The TMI Group of Companies is a multi-national organization that manufactures and markets physical property testing instruments for the packaging, paper, pulp, plastic film, foil, ink, coatings, nonwoven, textile, adhesives, and corrugated industries.

The TMI Group of Companies consists of Testing Machines Inc. (Delaware, USA), Büchel BV (Netherlands), Fibro System AB (Sweden), Lako Seal Testers (Delaware, USA), TMI Canada, and TMI Shanghai Ltd. (China).

History
TMI was founded in 1931 in New York, primarily as a distributor of laboratory testing instruments.  Since then, it has expanded to not only distribute, but also design and manufacture instruments.    Since 2009, The TMI Group has made five global acquisitions.  In 2010, the headquarters relocated from Ronkonkoma, NY, to the current green-energy facility in New Castle, DE.

Current Activities
The TMI Group's corporate headquarters are located in New Castle, Delaware, in a 20,000 square foot green-energy building. The facility is equipped with 160 solar panels, geo-thermal heating and cooling, and LED lighting.

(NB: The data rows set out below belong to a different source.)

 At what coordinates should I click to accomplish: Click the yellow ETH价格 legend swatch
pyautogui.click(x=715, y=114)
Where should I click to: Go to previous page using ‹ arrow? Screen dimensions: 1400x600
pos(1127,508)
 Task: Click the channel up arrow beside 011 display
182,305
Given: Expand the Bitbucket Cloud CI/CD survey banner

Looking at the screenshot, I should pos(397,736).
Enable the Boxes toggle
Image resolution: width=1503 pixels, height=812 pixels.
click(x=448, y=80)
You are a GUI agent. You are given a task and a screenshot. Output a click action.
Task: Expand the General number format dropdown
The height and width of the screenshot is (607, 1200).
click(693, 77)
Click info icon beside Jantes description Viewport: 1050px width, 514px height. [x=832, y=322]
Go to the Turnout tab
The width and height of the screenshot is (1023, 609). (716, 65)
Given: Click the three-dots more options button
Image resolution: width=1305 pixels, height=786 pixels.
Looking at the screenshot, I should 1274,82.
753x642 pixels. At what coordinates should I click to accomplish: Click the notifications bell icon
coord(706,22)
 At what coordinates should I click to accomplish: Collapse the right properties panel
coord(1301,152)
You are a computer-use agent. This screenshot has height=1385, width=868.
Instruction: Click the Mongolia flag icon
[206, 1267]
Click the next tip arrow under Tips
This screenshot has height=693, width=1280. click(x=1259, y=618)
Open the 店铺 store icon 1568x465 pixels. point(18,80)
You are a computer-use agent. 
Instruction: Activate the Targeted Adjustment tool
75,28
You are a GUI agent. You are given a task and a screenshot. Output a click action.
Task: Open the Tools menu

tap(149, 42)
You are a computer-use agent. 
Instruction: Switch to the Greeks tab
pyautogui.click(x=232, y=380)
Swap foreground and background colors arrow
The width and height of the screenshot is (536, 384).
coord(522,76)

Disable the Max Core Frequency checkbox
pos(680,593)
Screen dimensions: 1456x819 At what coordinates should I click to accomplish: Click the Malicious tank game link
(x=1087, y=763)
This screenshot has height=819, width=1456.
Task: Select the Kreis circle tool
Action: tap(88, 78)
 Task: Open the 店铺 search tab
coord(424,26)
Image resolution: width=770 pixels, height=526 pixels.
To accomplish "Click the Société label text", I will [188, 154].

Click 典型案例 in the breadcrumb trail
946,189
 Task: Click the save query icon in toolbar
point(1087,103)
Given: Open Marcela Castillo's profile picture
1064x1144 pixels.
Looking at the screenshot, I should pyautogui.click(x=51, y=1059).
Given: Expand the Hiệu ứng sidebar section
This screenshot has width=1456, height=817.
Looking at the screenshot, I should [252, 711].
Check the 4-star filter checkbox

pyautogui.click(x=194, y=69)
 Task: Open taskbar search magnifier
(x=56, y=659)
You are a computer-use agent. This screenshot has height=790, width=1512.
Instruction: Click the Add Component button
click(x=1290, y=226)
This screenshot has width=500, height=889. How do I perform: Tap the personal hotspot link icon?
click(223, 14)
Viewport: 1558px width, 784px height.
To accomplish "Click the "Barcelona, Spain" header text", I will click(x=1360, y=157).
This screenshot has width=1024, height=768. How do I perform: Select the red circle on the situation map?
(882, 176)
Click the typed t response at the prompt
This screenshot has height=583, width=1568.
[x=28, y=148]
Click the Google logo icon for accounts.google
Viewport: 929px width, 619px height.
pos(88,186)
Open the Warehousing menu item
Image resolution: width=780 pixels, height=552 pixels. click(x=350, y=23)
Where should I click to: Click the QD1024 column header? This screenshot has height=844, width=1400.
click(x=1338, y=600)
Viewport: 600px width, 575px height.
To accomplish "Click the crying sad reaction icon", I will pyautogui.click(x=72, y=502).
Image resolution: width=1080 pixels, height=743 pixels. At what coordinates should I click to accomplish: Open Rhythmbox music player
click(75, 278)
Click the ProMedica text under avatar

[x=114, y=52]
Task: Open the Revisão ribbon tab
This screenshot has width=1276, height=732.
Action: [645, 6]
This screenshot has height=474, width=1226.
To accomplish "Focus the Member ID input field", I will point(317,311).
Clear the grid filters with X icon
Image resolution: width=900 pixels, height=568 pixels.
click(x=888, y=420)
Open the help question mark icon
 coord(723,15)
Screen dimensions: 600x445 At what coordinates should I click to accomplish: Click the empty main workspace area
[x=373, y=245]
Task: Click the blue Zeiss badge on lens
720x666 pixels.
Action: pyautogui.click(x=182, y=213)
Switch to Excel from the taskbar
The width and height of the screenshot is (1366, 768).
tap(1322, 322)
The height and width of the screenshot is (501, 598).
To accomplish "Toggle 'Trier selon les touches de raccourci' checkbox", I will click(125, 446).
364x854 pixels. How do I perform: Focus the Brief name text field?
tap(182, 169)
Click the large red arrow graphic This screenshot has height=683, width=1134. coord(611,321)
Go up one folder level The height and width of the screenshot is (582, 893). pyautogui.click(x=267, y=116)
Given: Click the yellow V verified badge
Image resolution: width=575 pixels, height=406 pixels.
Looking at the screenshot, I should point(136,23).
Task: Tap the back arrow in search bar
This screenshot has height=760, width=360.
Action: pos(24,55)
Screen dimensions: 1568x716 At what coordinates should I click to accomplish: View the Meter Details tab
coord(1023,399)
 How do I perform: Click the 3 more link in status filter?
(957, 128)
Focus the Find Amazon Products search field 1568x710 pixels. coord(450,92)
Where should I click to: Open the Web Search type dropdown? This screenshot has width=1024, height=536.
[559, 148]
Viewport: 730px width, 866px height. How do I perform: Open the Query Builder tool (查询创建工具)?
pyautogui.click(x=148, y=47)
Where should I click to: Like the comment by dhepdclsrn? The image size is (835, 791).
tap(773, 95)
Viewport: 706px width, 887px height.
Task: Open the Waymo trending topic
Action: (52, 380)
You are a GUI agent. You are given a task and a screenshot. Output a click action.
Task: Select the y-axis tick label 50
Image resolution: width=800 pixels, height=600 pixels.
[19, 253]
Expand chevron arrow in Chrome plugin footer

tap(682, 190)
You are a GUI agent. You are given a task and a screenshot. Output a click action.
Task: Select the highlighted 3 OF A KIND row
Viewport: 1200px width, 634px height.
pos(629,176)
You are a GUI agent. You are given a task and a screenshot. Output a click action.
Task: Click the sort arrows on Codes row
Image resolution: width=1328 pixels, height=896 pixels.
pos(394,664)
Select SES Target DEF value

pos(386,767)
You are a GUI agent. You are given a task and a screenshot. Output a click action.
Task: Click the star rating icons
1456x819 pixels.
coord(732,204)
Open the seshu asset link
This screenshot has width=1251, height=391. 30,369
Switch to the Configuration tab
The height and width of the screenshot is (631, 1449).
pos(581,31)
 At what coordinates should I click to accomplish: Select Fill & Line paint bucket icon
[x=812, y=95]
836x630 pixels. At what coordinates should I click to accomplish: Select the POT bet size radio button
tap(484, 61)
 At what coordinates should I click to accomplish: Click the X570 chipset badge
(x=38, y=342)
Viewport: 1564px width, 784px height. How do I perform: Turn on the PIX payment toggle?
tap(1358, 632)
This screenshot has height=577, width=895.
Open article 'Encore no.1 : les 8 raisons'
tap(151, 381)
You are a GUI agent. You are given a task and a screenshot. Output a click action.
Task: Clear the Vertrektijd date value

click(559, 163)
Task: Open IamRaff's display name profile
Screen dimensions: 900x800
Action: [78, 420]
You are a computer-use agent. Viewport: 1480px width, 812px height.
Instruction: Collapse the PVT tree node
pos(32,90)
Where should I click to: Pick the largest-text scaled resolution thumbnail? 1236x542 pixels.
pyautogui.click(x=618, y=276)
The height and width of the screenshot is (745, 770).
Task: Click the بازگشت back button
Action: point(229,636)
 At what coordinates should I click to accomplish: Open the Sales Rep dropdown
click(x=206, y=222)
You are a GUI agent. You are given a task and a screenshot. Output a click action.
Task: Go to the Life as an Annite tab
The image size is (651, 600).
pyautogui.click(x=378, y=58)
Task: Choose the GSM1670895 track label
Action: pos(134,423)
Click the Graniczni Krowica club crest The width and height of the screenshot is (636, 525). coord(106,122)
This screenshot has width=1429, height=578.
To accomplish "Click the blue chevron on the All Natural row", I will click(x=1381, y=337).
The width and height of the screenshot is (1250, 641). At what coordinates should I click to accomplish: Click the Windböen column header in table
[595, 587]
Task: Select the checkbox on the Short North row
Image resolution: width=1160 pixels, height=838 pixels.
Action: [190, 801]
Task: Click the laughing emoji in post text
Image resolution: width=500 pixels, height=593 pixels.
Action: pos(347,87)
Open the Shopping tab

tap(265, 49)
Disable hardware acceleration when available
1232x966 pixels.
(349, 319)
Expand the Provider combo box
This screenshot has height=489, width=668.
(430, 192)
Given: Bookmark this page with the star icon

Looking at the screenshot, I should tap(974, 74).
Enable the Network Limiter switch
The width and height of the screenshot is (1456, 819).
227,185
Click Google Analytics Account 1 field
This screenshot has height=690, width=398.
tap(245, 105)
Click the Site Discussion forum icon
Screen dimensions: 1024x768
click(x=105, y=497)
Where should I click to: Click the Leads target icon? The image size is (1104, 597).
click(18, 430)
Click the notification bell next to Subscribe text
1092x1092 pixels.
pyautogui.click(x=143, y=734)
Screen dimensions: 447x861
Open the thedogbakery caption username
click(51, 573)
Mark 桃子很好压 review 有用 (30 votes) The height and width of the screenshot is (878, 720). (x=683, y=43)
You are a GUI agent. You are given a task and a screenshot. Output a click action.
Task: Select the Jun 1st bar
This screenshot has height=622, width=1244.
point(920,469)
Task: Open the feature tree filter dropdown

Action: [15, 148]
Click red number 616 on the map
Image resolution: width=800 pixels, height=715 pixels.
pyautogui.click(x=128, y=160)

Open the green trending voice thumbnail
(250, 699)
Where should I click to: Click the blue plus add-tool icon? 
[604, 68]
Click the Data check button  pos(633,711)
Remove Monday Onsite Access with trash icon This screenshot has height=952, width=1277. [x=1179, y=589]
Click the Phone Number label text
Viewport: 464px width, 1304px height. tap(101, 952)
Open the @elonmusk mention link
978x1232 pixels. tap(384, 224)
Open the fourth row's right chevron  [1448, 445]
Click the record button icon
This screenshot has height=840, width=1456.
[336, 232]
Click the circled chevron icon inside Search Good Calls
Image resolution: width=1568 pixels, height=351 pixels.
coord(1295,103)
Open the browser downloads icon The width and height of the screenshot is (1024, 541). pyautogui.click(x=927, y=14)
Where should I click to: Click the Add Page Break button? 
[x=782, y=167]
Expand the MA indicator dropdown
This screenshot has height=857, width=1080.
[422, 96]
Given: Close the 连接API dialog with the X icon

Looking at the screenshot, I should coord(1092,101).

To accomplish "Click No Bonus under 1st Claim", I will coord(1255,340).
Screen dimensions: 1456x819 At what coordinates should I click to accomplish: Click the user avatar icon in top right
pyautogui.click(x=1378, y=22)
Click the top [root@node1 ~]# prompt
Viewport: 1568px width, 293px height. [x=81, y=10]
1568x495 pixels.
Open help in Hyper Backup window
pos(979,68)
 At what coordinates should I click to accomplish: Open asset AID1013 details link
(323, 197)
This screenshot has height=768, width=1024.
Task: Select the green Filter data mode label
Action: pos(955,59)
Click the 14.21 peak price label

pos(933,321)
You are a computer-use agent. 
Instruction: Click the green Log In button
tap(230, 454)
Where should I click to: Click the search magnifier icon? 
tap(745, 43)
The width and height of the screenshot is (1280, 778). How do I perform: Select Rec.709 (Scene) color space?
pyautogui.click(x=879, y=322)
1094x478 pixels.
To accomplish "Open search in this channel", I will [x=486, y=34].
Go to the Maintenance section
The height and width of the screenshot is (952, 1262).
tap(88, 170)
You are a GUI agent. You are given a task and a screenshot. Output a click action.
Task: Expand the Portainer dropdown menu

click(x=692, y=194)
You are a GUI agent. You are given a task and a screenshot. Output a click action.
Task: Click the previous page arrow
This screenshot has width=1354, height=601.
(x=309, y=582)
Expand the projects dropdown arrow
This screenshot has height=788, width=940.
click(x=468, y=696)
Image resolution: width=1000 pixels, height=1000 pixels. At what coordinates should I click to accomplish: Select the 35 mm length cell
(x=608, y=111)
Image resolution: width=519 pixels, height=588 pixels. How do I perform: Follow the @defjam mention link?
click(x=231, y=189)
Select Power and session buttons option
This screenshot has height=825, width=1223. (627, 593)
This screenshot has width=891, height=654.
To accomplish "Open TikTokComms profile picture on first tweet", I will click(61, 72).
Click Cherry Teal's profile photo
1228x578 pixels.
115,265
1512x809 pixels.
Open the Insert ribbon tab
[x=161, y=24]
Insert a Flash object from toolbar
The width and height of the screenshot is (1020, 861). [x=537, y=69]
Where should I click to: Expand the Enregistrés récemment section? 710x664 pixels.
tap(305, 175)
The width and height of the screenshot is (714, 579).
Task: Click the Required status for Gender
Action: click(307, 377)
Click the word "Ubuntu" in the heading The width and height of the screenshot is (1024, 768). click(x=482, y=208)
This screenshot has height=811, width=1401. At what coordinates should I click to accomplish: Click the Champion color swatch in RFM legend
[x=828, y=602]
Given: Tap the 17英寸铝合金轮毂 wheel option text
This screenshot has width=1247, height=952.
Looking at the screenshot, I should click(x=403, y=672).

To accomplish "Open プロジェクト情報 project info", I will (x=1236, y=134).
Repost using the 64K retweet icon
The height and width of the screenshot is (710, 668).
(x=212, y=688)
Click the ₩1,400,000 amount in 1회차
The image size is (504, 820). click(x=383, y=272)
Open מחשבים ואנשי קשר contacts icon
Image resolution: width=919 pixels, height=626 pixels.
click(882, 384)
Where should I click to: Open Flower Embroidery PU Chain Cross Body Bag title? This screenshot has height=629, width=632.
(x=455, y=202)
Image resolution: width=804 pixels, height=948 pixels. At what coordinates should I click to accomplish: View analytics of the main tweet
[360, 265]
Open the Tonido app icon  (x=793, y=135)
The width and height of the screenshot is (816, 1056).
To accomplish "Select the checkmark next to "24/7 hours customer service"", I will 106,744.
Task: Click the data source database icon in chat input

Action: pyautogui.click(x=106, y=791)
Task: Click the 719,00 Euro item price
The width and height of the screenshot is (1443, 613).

In 2011, TMI was presented the Delaware Small Business Administration’s Family Owned Business of the Year award.

On March 14, 2014, TMI was acquired by Union Park Capital, a Boston-based private equity firm.

References

External links
 TMI website
 Fibro System AB website
 Union Park website
 בדיקת רישום בטאבו

Multinational companies headquartered in the United States
Manufacturing companies based in Delaware
Companies based in New Castle County, Delaware
American companies established in 1931
Manufacturing companies established in 1931
1931 establishments in New York (state)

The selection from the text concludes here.